• [Description of the task]: From the article on the Van Allen radiation belts, pull out the stretch from "A physicist Ian" through "only 27 kilometres.", word for word.

START Reading passage

Although the Earth’s Van Allen radiation belts were discovered over 50 years ago, the dominant processes responsible for relativistic electron acceleration, transport and loss remain poorly understood.
By analyzing data from NASA’s Van Allen probes, researchers from the University of Alberta, have identified the existence of a giant cosmic accelerator above the Earth.
A physicist Ian Mann, together with his colleagues at NASA and other institutes, have been able to measure and identify the “smoking gun” of a planetary scale process that accelerates particles to speeds close to the speed of light within the Van Allen radiation belt.
The twin Van Allen Probes were launched on August 30, 2012 into elliptical, near-equatorial orbits around the Earth. Remarkably, rather than seeing just the well-known two-belt structure, the mission found almost immediate evidence of the clear three-belt structure portrayed in green in this diagram. Credit: Andy Kale, University of Alberta
This natural space “synchrotron accelerator” has scales of hundreds of thousands of kilometers, dwarfing even the largest man-made similar accelerators such as the Large Hadron Collider at CERN, which has a circumference of only 27 kilometres.
This particle acceleration – deriving energy from solar flares or eruptions and carried through space on a solar wind – exists in the region of space dominated by the Earth’s magnetic field, where satellites fly, known as the magnetosphere, Mann said.
“The puzzle ever since their discovery has been how do the particles get accelerated up to nearly the speed of light?” said Mann.
Mann says this highly relativistic particle acceleration, which can damage satellites and pose a risk to astronauts during space weather storms, is akin to the relationship between a surfer and a wave, in that the particles repeatedly catch a “ride” on a wave that sends them rocketing around the planet.
As they circle the Earth, the particles may be picked up again by the same wave, which will boost its speed even further. The result is a perpetual cycle wherein the particles “get repeatedly accelerated by waves that are coherent on truly planetary scales spanning hundreds of thousands of kilometers,” Mann said.
“With this discovery, we’re starting to put the pieces together to understand how this radiation might be created and, therefore, understand how extreme the response to severe space storms might be.”
The discovery is an important step to understand space storms in order to protect man-made systems – on Earth and in space – from potential damage from space storms and severe space weather.

END Reading passage
START Given records

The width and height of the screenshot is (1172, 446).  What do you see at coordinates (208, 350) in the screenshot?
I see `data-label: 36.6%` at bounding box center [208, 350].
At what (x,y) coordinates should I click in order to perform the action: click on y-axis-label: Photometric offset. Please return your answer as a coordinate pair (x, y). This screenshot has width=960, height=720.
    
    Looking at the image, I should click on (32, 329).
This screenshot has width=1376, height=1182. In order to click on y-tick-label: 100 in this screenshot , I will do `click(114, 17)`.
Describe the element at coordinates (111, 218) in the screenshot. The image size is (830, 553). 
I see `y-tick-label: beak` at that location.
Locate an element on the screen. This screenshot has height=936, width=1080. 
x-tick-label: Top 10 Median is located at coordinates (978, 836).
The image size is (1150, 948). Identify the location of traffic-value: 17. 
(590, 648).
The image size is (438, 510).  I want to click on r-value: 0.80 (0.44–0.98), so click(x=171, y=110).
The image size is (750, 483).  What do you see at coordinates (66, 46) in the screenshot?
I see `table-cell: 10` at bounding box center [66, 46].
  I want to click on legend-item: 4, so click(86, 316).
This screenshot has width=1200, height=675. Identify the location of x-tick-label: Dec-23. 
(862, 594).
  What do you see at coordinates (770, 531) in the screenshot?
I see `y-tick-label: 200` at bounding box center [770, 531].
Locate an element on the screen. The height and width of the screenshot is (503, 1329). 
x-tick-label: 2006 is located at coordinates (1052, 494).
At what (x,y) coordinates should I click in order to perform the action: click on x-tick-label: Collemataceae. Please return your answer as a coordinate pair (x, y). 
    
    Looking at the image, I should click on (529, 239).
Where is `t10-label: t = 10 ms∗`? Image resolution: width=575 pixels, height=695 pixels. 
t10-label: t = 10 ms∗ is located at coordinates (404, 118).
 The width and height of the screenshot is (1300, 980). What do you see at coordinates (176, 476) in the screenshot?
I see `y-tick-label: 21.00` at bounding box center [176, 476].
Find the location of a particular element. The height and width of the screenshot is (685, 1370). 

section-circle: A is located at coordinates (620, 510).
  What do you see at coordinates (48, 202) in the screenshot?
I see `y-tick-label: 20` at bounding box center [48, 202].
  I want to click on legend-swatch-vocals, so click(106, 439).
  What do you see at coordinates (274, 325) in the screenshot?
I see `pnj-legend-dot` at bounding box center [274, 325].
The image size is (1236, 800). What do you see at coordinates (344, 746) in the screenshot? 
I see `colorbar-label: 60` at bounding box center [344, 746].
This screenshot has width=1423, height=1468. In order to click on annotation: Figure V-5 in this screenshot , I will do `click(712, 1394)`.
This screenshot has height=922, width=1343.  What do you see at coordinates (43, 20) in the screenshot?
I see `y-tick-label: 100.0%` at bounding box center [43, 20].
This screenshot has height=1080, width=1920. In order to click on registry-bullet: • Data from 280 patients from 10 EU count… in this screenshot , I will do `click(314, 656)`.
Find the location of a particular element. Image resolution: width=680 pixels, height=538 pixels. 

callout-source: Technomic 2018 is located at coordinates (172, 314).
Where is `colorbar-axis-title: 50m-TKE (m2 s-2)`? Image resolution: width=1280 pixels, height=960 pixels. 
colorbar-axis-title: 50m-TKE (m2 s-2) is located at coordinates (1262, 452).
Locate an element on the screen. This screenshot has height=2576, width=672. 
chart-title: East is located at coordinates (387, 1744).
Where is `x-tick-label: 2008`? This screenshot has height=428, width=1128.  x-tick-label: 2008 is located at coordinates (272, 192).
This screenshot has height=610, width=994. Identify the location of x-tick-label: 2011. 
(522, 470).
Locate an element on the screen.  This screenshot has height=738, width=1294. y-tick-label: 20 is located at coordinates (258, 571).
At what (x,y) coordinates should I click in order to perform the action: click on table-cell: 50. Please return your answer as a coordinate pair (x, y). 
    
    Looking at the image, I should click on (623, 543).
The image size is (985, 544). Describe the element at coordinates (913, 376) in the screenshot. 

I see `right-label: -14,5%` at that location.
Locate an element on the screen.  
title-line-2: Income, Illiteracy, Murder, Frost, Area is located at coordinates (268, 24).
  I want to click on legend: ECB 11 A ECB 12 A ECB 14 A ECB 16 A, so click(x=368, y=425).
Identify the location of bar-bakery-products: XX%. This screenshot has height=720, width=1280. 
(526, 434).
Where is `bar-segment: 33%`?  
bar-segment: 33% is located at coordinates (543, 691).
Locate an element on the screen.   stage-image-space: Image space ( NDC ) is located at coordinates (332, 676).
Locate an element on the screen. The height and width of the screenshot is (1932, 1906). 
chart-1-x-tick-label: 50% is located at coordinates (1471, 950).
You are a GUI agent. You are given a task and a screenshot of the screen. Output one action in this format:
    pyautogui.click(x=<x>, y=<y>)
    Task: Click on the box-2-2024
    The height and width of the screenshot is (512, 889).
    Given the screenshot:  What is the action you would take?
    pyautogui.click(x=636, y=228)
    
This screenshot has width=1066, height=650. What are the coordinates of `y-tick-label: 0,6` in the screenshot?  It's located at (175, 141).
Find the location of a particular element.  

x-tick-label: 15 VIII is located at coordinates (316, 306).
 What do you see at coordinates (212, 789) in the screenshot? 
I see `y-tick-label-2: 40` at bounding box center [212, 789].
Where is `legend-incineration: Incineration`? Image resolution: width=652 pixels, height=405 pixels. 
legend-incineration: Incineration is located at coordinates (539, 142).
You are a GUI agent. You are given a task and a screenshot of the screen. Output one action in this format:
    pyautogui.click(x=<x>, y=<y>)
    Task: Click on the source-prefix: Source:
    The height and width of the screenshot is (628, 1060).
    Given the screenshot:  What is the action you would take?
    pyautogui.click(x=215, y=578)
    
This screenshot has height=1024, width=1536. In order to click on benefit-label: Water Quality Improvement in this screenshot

END Given records

• [Solution to this exercise]:
A physicist Ian Mann, together with his colleagues at NASA and other institutes, have been able to measure and identify the “smoking gun” of a planetary scale process that accelerates particles to speeds close to the speed of light within the Van Allen radiation belt.
The twin Van Allen Probes were launched on August 30, 2012 into elliptical, near-equatorial orbits around the Earth. Remarkably, rather than seeing just the well-known two-belt structure, the mission found almost immediate evidence of the clear three-belt structure portrayed in green in this diagram. Credit: Andy Kale, University of Alberta
This natural space “synchrotron accelerator” has scales of hundreds of thousands of kilometers, dwarfing even the largest man-made similar accelerators such as the Large Hadron Collider at CERN, which has a circumference of only 27 kilometres.